Steve Deering: Thank you.
Malamud: You’re the author of multicastinging IP. Now I know we can do multicasting on Ethernets, and we send a packet out and several different nodes can receive that at once. Why do we want multicasting at the IP level?
Deering: Well, there are two that multicasting at the IP level does for us. One is the obvious one, that if what you have to do is send the same data to more than one machine, one destination, it’s more efficient for the network, and for the sender, to send only one copy and have the network replicate it where necessary. You also achieve parallel, concurrent delivery that way so it reduces the overall delay of delivery.

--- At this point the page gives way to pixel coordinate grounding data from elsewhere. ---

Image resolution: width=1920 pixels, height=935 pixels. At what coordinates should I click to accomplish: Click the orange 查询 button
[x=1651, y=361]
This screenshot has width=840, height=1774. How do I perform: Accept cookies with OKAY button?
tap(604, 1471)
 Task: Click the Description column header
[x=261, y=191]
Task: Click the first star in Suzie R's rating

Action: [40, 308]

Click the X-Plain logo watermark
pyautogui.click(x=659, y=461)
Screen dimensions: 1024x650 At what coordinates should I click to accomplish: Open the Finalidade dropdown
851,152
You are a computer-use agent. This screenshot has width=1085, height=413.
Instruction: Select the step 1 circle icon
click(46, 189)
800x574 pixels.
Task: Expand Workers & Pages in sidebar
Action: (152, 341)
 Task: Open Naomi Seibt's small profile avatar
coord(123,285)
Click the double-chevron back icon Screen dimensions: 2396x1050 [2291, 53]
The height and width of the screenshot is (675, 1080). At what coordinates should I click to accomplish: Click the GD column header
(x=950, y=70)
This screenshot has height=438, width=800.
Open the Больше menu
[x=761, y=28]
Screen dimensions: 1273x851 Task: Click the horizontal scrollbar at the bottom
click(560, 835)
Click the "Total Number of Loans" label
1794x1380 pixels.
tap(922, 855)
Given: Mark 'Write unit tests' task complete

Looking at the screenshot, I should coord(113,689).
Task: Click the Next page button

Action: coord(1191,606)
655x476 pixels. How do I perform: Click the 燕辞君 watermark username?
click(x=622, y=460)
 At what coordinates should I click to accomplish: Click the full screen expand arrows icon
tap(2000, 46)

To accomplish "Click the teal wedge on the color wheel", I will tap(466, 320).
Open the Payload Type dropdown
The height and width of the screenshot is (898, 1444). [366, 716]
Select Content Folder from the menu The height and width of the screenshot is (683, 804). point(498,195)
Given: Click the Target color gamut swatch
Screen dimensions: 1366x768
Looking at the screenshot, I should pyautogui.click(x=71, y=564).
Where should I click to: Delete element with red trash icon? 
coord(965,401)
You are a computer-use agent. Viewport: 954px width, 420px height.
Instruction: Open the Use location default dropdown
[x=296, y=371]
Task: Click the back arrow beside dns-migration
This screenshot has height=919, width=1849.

The second reason why multicast is useful is it’s a way to send messages to destinations whose individual address you don’t know. So for things like advertising services, or seeking out services, various autoconfiguration or resource discovery problems, it’s one way to deal with that.
Malamud: Is multicasting actually being deployed in the Internet?
Deering: [laughs]
Malamud: I know you’re working on it a long time. Are we starting to see this become a real service?
Deering: It’s maybe a little premature to call it a real service. It’s out there in experimental mode at the moment. There is the MBone, which is a virtual IP multicast network laid on top of the Internet which is reaching about…I don’t know, a couple hundred IP networks. I don’t know how many sites that represents because some sites have more than one network. But it’s still pretty much an experimental facility. Various service providers are participating in the MBone, learning more about it and finding out what that dangers of offering such a service is.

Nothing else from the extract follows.